A sphere of radius 3 cm and a cone of same radius and height 5 cm are melted to make a cylinder of the same radius, then its height is
A
12 cm
B
10 cm
C
5.6 cm
D
8 cm

Answer

**step1** Understanding the problem

The problem describes a scenario where a sphere and a cone are melted and reshaped into a cylinder. All three shapes have the same radius. We are given the radius of the sphere, the radius and height of the cone, and the radius of the resulting cylinder. We need to find the height of the cylinder. The fundamental principle is that the total volume of the original shapes (sphere and cone) will be equal to the volume of the new shape (cylinder).

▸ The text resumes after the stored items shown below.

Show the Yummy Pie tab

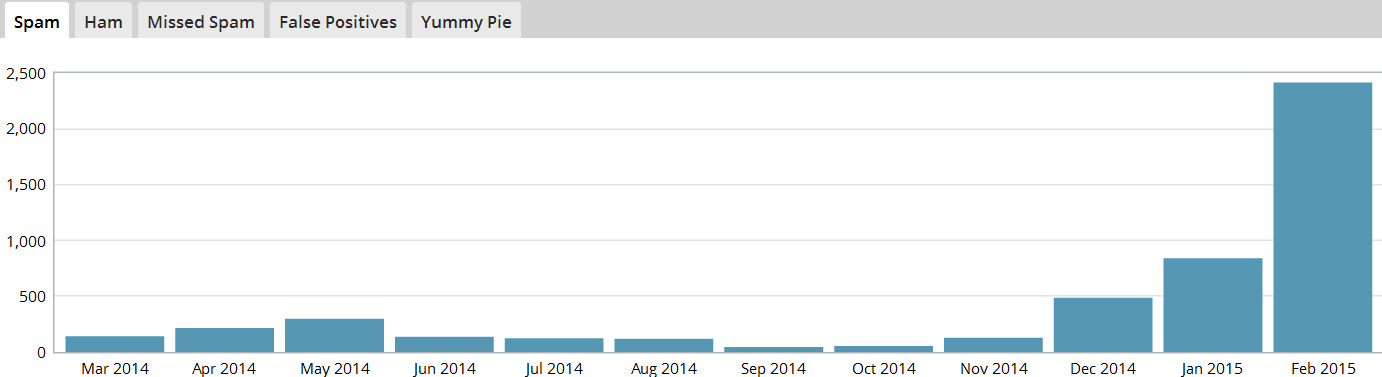(x=466, y=21)
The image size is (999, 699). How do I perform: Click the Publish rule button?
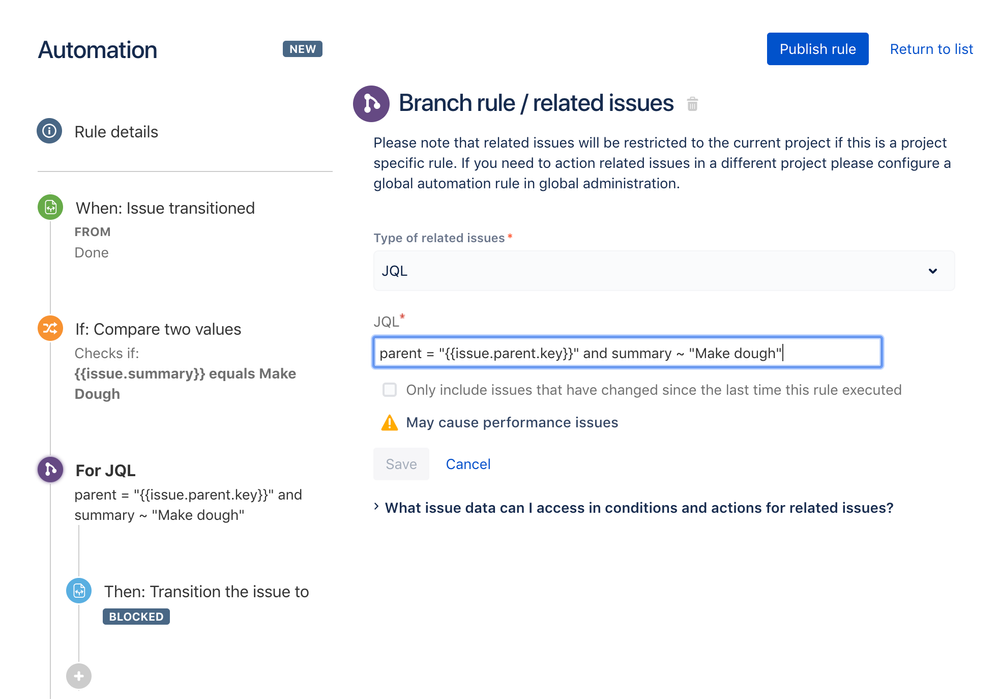pyautogui.click(x=817, y=49)
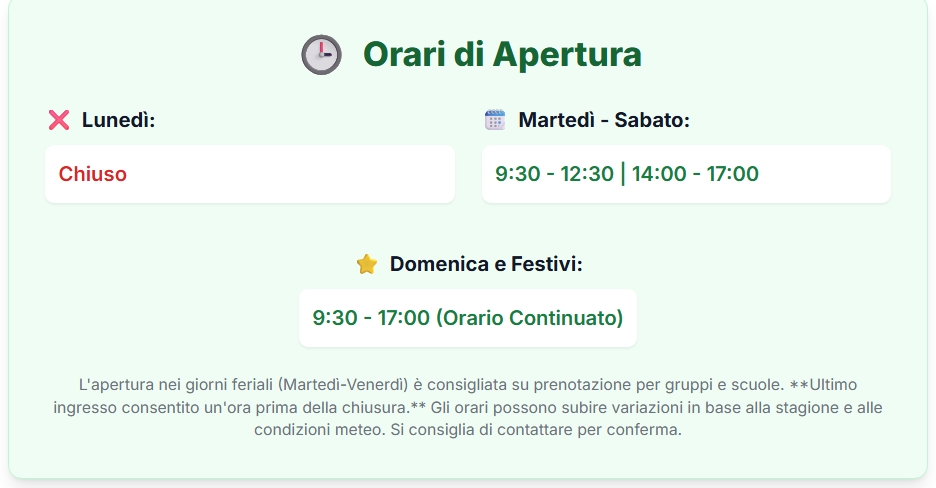Click the star icon beside Domenica e Festivi
The width and height of the screenshot is (936, 488).
point(367,265)
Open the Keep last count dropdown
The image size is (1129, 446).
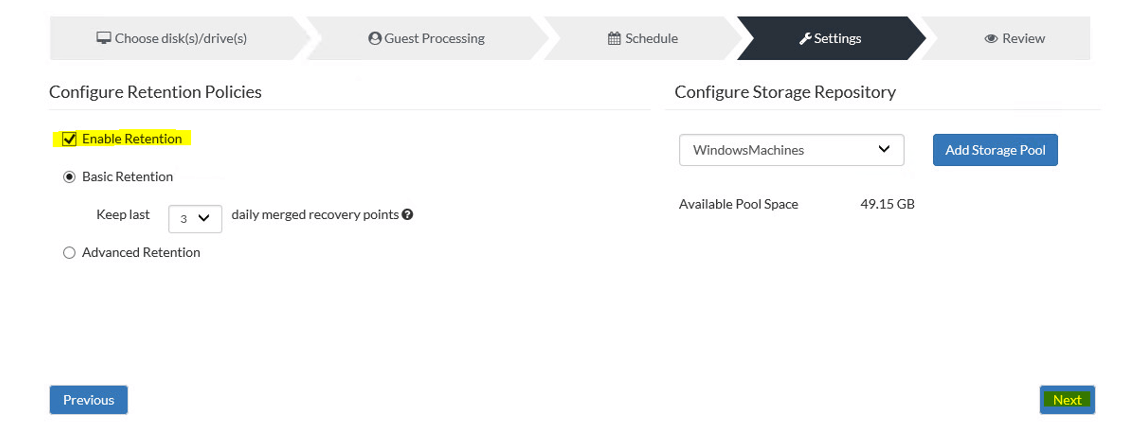(x=195, y=218)
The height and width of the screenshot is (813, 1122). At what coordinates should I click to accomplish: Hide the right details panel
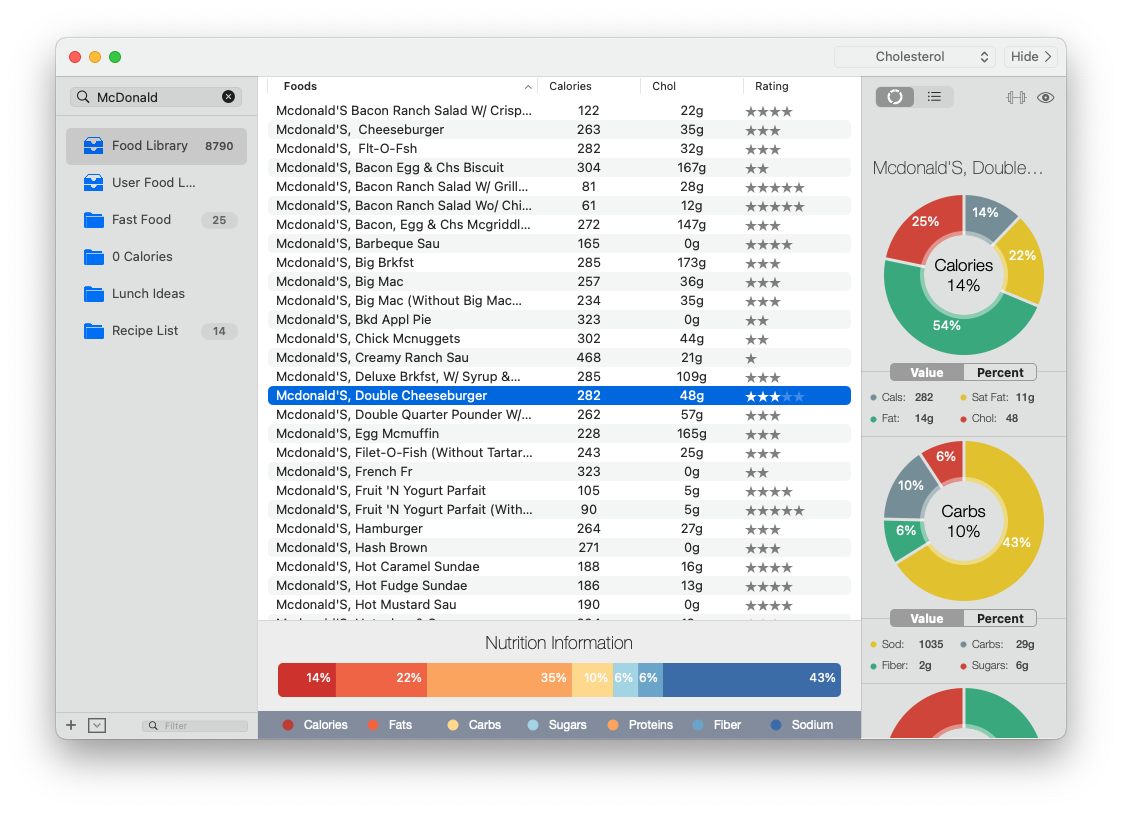pyautogui.click(x=1033, y=57)
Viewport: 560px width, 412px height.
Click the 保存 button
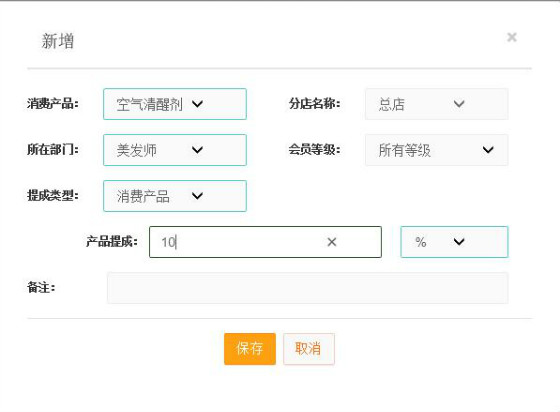coord(250,349)
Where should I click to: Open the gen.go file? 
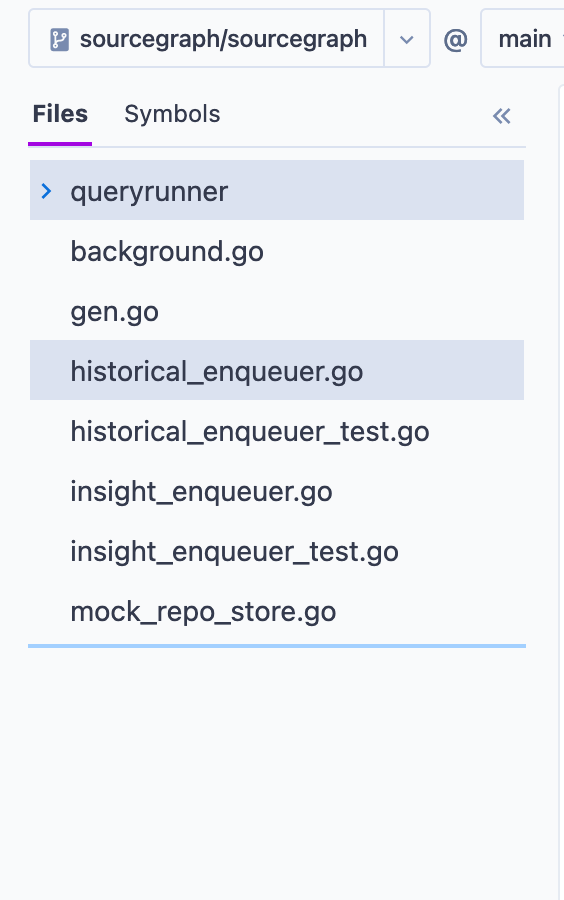click(277, 312)
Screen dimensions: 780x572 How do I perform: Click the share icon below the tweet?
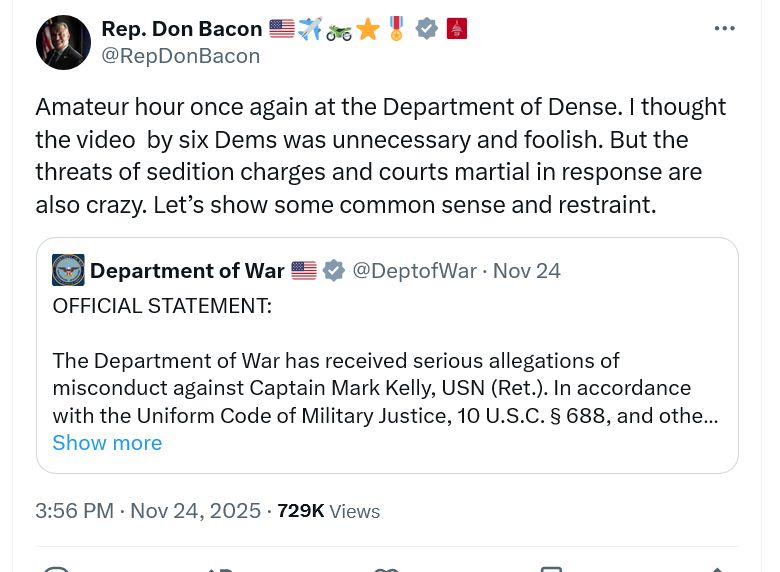pos(716,569)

**step2** Identifying the given information

We are given the following information:
- The radius of the sphere ($$r_s$$) is 3 cm.
- The radius of the cone ($$r_c$$) is the same as the sphere, so $$r_c = 3$$ cm.
- The height of the cone ($$h_c$$) is 5 cm.
- The radius of the cylinder ($$r_{cyl}$$) is the same as the sphere and cone, so $$r_{cyl} = 3$$ cm.

**step3** Formulating the volumes of the shapes

We need to use the formulas for the volumes of a sphere, a cone, and a cylinder:
- The volume of a sphere is given by the formula $$V_s = \frac{4}{3} \pi r_s^3$$.
- The volume of a cone is given by the formula $$V_c = \frac{1}{3} \pi r_c^2 h_c$$.
- The volume of a cylinder is given by the formula $$V_{cyl} = \pi r_{cyl}^2 h_{cyl}$$.
Here, we need to find $$h_{cyl}$$, the height of the cylinder.

**step4** Calculating the volume of the sphere

Using the radius of the sphere, $$r_s = 3$$ cm:
$$V_s = \frac{4}{3} \pi (3)^3$$
$$V_s = \frac{4}{3} \pi (27)$$
To simplify, we can divide 27 by 3, which is 9:
$$V_s = 4 \pi (9)$$
$$V_s = 36 \pi \text{ cm}^3$$

**step5** Calculating the volume of the cone

Using the radius of the cone, $$r_c = 3$$ cm, and the height of the cone, $$h_c = 5$$ cm:
$$V_c = \frac{1}{3} \pi (3)^2 (5)$$
$$V_c = \frac{1}{3} \pi (9)(5)$$
To simplify, we can divide 9 by 3, which is 3:
$$V_c = \pi (3)(5)$$
$$V_c = 15 \pi \text{ cm}^3$$

**step6** Calculating the total volume

The total volume of the melted material is the sum of the volume of the sphere and the volume of the cone:
$$V_{total} = V_s + V_c$$
$$V_{total} = 36 \pi + 15 \pi$$
$$V_{total} = 51 \pi \text{ cm}^3$$

**step7** Setting up the equation for the cylinder's height

The total volume of the melted material is equal to the volume of the resulting cylinder. We know the radius of the cylinder ($$r_{cyl} = 3$$ cm). Let $$h_{cyl}$$ be the height of the cylinder.
$$V_{cyl} = V_{total}$$
$$\pi r_{cyl}^2 h_{cyl} = 51 \pi$$
Substitute the value of $$r_{cyl}$$:
$$\pi (3)^2 h_{cyl} = 51 \pi$$
$$9 \pi h_{cyl} = 51 \pi$$

**step8** Solving for the height of the cylinder

To find $$h_{cyl}$$, we can divide both sides of the equation by $$9 \pi$$:
$$h_{cyl} = \frac{51 \pi}{9 \pi}$$
Cancel out $$\pi$$ from the numerator and denominator:
$$h_{cyl} = \frac{51}{9}$$
Both 51 and 9 are divisible by 3.
$$51 \div 3 = 17$$
$$9 \div 3 = 3$$
So, $$h_{cyl} = \frac{17}{3} \text{ cm}$$
To compare with the given options, we convert the fraction to a decimal:
$$h_{cyl} = 17 \div 3 \approx 5.666... \text{ cm}$$
Rounding to one decimal place, this is approximately 5.7 cm, or 5.6 cm if truncated. Comparing with the given options, 5.6 cm is the closest choice.